Introduction au volume 2, numéro 2
Gilles Bourque
_ Coordonnateur aux Éditions Vie Économique (EVE)
Dans ce 6e numéro de la Revue vie économique, nous avons choisi d’aborder le thème du renouvellement de la social-démocratie. Ce numéro paraît quelques jours avant la conférence organisée par le consortium de recherche pour le renouvellement de la social-démocratie les 26 et 27 novembre 2010, à Montréal. En complémentarité avec cet événement, la Revue désire offrir un ensemble de contributions permettant d’illustrer en quoi le renouvellement de la social-démocratie pourrait apporter les éléments d’un nouveau paradigme de développement pour la société québécoise.
L’échec du socialisme réel et la faillite du néolibéralisme forcent le constat suivant, à savoir qu’en dépit des erreurs qui ont pu jalonner son histoire, la social-démocratie apparaît aujourd’hui comme la solution de rechange la plus stimulante à partir de laquelle peuvent être explorés de nouveaux chemins de solidarité et mieux saisis les défis posés par l’articulation des relations entre l’État et la société civile. Pour beaucoup, aujourd’hui, la situation apparaît bloquée. Les promesses néolibérales ont accouché d’une augmentation des inégalités et de crises financières à répétition. À gauche, les formations politiques modérées ne se sont pas tellement distancées du néolibéralisme, alors que dans d’autres milieux plus marginaux, on nourrit l’illusion d’une rupture radicale et totale avec le capitalisme. Dans la perspective qui est la nôtre, renouveler la social-démocratie, c’est s’inscrire dans la grande tradition réformiste des démocraties occidentales, qui impose forcément des compromis entre les divers groupes.
Le colloque de novembre se veut moins l’aboutissement d’une recherche qu’un moment privilégié pour contribuer à engager le Québec dans une direction où des solutions nouvelles pourront être apportées à des problèmes nouveaux, qui se révèlent criants.

**Exercice proposé 1:**
Citez le passage de l'introduction en commençant à « Le colloque de » et en terminant à « se révèlent criants. ».

**Enregistrements fournis:**
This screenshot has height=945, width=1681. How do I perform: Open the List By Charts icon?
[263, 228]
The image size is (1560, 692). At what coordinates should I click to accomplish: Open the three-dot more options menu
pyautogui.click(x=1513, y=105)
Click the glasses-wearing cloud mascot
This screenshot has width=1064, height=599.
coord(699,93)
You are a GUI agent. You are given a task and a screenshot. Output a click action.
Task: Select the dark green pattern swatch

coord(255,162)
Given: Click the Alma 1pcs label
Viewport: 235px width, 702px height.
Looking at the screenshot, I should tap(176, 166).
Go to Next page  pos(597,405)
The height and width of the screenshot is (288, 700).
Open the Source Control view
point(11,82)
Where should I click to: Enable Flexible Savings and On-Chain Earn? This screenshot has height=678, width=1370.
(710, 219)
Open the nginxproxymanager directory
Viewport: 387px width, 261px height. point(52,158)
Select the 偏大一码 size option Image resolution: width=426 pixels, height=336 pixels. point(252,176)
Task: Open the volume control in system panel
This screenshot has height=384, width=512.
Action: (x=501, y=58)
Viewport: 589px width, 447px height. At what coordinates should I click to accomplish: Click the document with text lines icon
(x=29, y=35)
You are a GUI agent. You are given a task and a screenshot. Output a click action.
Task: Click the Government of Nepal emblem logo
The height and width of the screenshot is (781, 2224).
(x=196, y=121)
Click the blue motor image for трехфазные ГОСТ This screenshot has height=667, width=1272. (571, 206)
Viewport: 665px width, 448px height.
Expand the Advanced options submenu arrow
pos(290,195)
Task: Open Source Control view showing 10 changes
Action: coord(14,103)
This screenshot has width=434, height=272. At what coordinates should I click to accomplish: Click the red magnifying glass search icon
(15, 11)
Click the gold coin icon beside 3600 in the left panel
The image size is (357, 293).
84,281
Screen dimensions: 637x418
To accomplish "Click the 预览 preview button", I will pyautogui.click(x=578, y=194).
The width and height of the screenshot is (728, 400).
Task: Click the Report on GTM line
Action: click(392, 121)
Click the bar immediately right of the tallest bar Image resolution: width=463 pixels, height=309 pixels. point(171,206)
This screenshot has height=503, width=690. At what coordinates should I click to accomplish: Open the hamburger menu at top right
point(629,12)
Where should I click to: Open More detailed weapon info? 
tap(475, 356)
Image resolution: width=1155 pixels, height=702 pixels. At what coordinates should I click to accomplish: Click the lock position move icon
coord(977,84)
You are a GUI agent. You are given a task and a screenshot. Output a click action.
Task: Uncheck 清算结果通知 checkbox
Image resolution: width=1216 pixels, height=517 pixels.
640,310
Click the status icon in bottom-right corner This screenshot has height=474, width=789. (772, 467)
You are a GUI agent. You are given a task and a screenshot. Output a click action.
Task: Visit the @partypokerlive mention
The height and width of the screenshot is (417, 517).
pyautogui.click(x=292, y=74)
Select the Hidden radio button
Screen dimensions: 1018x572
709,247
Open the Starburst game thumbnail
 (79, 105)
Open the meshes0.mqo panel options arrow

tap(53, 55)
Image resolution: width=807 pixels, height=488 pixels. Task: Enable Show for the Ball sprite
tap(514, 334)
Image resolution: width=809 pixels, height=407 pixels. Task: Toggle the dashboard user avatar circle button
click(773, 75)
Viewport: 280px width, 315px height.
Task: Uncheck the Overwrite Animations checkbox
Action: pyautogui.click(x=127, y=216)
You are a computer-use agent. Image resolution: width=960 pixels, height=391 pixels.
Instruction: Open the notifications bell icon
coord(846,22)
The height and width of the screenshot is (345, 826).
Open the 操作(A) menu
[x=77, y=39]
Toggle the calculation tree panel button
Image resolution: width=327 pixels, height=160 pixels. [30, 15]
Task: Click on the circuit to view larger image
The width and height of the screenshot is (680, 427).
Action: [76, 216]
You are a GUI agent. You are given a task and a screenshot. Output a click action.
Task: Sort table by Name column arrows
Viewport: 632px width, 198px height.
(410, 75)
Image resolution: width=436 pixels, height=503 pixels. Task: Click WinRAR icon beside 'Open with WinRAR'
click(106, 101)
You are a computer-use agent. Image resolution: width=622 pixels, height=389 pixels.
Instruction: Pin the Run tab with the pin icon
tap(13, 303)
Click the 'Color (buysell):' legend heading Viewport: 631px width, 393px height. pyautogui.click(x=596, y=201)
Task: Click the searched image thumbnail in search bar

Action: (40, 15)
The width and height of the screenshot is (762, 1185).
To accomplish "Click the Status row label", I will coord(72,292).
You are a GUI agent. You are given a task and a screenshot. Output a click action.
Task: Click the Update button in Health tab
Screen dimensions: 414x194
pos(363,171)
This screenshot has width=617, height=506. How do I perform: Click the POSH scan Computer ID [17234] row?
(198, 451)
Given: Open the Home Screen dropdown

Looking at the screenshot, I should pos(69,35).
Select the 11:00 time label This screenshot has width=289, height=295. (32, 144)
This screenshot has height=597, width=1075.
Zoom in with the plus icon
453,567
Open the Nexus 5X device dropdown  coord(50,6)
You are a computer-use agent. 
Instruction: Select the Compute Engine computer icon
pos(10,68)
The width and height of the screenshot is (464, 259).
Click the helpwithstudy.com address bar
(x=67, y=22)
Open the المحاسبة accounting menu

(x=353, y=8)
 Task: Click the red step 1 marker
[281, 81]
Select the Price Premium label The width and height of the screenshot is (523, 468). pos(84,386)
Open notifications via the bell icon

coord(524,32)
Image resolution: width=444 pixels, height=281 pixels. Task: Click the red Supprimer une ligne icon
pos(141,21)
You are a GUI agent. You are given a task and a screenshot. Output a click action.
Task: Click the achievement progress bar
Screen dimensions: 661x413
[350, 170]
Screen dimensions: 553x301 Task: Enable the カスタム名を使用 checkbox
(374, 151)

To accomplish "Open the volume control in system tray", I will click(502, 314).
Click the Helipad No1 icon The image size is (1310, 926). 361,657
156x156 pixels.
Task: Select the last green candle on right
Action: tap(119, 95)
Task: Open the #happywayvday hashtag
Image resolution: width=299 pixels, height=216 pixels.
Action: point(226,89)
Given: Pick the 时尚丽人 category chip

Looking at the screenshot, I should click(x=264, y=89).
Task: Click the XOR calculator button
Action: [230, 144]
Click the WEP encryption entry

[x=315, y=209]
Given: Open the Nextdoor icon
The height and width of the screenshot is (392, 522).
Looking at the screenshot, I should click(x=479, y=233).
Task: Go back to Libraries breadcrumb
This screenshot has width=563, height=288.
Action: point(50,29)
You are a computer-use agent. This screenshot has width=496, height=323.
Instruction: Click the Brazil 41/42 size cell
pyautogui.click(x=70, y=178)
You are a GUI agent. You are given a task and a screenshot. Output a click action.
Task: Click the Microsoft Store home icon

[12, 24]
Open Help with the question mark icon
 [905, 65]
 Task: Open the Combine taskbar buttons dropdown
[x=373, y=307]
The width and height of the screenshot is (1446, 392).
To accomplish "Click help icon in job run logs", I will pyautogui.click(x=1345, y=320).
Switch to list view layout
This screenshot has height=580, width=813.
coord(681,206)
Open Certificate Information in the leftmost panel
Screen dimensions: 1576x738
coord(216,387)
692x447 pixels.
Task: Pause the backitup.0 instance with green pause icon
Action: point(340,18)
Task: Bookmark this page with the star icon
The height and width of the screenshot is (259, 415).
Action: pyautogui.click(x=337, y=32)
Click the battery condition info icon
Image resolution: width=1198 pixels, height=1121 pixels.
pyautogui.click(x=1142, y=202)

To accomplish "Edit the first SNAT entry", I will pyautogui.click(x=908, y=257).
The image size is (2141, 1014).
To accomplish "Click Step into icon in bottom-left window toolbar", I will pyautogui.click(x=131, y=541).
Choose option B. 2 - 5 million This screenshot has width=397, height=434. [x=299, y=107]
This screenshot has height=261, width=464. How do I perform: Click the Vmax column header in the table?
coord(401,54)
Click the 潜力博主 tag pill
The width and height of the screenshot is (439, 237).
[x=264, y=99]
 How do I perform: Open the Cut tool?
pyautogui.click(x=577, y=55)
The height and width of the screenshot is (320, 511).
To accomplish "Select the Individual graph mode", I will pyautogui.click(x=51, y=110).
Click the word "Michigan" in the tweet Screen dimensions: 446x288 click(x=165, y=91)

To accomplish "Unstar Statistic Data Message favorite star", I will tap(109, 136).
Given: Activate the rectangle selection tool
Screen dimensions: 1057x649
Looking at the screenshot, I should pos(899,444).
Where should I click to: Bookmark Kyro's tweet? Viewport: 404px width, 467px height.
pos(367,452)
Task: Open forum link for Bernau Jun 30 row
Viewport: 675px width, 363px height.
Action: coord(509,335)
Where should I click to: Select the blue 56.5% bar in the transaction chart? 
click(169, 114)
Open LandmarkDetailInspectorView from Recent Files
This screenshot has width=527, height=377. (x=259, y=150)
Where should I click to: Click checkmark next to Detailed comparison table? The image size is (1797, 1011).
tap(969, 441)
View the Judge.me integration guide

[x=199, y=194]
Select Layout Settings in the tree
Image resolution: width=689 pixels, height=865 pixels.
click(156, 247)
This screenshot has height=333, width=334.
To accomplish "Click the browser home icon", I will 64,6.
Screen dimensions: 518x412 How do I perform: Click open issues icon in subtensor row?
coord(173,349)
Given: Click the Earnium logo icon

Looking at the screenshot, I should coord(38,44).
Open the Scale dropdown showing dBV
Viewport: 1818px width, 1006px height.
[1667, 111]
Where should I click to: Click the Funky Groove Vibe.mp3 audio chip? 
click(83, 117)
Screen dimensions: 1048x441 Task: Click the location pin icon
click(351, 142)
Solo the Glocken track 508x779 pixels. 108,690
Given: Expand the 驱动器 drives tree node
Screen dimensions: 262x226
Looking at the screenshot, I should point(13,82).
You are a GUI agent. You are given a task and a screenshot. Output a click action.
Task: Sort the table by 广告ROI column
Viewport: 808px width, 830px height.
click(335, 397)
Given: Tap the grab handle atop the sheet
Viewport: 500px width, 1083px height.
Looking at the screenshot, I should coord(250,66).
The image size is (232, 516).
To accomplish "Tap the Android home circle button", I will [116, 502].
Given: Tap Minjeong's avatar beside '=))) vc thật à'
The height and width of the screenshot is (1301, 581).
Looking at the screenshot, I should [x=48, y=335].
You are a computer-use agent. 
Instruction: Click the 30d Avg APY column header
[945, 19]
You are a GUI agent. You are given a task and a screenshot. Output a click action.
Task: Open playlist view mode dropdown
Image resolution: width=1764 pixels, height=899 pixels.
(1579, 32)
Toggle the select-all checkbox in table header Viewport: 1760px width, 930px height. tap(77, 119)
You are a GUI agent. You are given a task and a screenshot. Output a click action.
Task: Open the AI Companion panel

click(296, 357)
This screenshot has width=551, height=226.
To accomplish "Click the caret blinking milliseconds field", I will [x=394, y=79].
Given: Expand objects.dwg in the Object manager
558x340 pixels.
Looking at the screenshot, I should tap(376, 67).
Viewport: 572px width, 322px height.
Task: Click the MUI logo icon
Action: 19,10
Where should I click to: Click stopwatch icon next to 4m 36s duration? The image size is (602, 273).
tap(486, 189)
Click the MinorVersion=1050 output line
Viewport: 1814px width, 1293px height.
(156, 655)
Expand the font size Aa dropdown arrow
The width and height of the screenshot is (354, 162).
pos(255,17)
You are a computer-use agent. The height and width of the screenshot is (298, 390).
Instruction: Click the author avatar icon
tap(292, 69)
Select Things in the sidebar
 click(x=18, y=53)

**Exercice proposé 2:**
Présentez en tableau Markdown, avec une colonne N° pour le numéro de rang et une colonne Ligne pour le texte, les lignes des enregistrements commençant à la ligne qui contient « The image size is (232, 516). » et se terminant à la ligne qui contient « click(296, 357) ». Omettez les lignes vides.

**Solution détaillée 1:**
Le colloque de novembre se veut moins l’aboutissement d’une recherche qu’un moment privilégié pour contribuer à engager le Québec dans une direction où des solutions nouvelles pourront être apportées à des problèmes nouveaux, qui se révèlent criants.

**Solution détaillée 2:**
| N° | Ligne |
|---|---|
| 1 | The image size is (232, 516). |
| 2 | To accomplish "Tap the Android home circle button", I will [116, 502]. |
| 3 | Given: Tap Minjeong's avatar beside '=))) vc thật à' |
| 4 | The height and width of the screenshot is (1301, 581). |
| 5 | Looking at the screenshot, I should [x=48, y=335]. |
| 6 | You are a computer-use agent.  |
| 7 | Instruction: Click the 30d Avg APY column header |
| 8 | [945, 19] |
| 9 | You are a GUI agent. You are given a task and a screenshot. Output a click action. |
| 10 | Task: Open playlist view mode dropdown |
| 11 | Image resolution: width=1764 pixels, height=899 pixels. |
| 12 | (1579, 32) |
| 13 | Toggle the select-all checkbox in table header Viewport: 1760px width, 930px height. tap(77, 119) |
| 14 | You are a GUI agent. You are given a task and a screenshot. Output a click action. |
| 15 | Task: Open the AI Companion panel |
| 16 | click(296, 357) |